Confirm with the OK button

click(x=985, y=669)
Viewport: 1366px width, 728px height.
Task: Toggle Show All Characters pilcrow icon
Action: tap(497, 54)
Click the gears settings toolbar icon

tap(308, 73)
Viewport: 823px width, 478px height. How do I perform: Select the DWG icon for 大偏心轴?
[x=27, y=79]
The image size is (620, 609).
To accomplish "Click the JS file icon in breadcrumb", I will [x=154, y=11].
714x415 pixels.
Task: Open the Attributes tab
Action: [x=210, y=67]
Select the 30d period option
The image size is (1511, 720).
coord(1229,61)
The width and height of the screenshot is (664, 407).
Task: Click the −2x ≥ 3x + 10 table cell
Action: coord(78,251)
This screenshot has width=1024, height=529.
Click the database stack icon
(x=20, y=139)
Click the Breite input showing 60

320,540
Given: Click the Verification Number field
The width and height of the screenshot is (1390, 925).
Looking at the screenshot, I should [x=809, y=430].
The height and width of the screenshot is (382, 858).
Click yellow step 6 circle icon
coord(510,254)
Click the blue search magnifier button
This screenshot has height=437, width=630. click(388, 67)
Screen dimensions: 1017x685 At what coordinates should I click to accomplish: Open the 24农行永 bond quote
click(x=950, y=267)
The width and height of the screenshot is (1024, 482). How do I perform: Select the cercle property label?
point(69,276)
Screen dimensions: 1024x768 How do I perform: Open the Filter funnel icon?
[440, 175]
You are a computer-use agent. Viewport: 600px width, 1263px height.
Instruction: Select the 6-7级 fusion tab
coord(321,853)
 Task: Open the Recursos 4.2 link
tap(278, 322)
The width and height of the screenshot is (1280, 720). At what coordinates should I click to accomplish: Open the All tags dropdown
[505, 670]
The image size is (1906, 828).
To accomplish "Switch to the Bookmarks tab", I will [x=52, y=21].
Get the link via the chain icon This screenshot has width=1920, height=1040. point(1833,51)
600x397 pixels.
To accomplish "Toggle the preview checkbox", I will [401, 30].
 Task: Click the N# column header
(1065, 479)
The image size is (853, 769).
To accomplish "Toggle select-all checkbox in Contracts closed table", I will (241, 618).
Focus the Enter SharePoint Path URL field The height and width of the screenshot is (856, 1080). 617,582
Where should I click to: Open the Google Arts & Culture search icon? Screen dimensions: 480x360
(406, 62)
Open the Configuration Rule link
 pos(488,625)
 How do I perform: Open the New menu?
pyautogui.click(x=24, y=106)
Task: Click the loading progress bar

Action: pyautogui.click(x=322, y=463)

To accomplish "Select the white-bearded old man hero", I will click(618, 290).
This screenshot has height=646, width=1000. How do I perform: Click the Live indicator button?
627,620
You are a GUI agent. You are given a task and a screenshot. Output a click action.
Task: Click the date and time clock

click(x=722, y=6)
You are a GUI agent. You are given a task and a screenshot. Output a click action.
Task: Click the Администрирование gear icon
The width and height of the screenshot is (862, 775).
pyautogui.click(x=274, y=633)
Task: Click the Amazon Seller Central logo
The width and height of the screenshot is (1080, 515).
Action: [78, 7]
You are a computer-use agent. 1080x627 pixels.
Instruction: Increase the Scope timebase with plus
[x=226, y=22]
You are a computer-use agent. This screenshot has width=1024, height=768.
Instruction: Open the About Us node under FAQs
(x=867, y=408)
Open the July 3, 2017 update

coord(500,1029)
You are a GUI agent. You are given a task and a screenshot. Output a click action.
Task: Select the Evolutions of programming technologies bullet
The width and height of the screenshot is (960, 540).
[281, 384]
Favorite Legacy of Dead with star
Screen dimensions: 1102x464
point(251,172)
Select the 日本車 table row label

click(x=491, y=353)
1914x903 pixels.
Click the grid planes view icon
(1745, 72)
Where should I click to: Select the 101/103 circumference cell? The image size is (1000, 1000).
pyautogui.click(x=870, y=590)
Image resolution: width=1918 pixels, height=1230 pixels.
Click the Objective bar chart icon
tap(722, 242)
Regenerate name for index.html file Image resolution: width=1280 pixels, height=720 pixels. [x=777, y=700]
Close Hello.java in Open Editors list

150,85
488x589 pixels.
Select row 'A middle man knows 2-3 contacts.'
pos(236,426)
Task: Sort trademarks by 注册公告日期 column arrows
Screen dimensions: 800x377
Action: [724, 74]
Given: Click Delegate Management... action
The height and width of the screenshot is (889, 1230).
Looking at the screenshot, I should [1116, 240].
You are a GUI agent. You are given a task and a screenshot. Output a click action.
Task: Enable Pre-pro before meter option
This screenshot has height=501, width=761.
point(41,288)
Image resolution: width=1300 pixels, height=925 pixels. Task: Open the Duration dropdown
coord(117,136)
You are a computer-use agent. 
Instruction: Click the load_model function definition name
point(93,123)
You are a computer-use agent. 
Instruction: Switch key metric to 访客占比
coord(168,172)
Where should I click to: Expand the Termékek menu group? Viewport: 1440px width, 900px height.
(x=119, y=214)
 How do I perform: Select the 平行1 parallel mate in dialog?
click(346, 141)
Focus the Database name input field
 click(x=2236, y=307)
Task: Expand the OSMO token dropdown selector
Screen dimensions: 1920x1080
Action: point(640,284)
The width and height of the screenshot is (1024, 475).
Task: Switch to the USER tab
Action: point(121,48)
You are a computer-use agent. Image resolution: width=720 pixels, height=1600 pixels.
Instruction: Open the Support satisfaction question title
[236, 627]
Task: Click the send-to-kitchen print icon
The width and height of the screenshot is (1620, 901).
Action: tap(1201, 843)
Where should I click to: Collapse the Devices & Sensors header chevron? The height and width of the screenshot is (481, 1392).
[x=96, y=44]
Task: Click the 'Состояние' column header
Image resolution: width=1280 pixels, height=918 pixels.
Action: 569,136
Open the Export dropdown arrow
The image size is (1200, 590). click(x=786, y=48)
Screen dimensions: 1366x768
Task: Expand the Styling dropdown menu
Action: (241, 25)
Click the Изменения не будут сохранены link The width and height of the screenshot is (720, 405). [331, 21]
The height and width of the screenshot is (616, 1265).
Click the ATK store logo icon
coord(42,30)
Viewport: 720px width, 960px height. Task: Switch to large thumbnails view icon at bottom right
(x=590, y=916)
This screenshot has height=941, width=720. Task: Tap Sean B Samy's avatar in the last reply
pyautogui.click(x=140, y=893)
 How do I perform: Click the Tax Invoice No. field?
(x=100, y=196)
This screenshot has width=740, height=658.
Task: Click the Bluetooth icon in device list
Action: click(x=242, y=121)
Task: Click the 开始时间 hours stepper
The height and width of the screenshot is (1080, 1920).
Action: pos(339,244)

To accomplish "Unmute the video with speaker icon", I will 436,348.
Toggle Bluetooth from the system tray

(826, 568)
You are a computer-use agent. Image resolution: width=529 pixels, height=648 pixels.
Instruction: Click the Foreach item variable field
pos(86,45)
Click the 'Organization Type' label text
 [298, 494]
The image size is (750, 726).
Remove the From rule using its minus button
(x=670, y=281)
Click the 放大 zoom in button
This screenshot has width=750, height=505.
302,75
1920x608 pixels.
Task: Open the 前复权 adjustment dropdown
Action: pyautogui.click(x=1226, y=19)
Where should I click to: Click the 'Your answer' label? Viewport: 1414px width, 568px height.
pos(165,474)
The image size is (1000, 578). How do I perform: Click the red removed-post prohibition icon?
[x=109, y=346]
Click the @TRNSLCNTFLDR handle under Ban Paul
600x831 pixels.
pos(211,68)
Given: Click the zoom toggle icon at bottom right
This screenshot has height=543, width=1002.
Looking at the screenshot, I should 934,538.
* * * *
(ASSIGNMENT) Return, unchanged, the run of lines above that opens with the line containing "Instruction: Open the About" and closes with the line containing "Given: Click Delegate Management... action". Include both.

(RESPONSE TO THE TASK)
Instruction: Open the About Us node under FAQs
(x=867, y=408)
Open the July 3, 2017 update

coord(500,1029)
You are a GUI agent. You are given a task and a screenshot. Output a click action.
Task: Select the Evolutions of programming technologies bullet
The width and height of the screenshot is (960, 540).
[281, 384]
Favorite Legacy of Dead with star
Screen dimensions: 1102x464
point(251,172)
Select the 日本車 table row label

click(x=491, y=353)
1914x903 pixels.
Click the grid planes view icon
(1745, 72)
Where should I click to: Select the 101/103 circumference cell? The image size is (1000, 1000).
pyautogui.click(x=870, y=590)
Image resolution: width=1918 pixels, height=1230 pixels.
Click the Objective bar chart icon
tap(722, 242)
Regenerate name for index.html file Image resolution: width=1280 pixels, height=720 pixels. [x=777, y=700]
Close Hello.java in Open Editors list

150,85
488x589 pixels.
Select row 'A middle man knows 2-3 contacts.'
pos(236,426)
Task: Sort trademarks by 注册公告日期 column arrows
Screen dimensions: 800x377
Action: [724, 74]
Given: Click Delegate Management... action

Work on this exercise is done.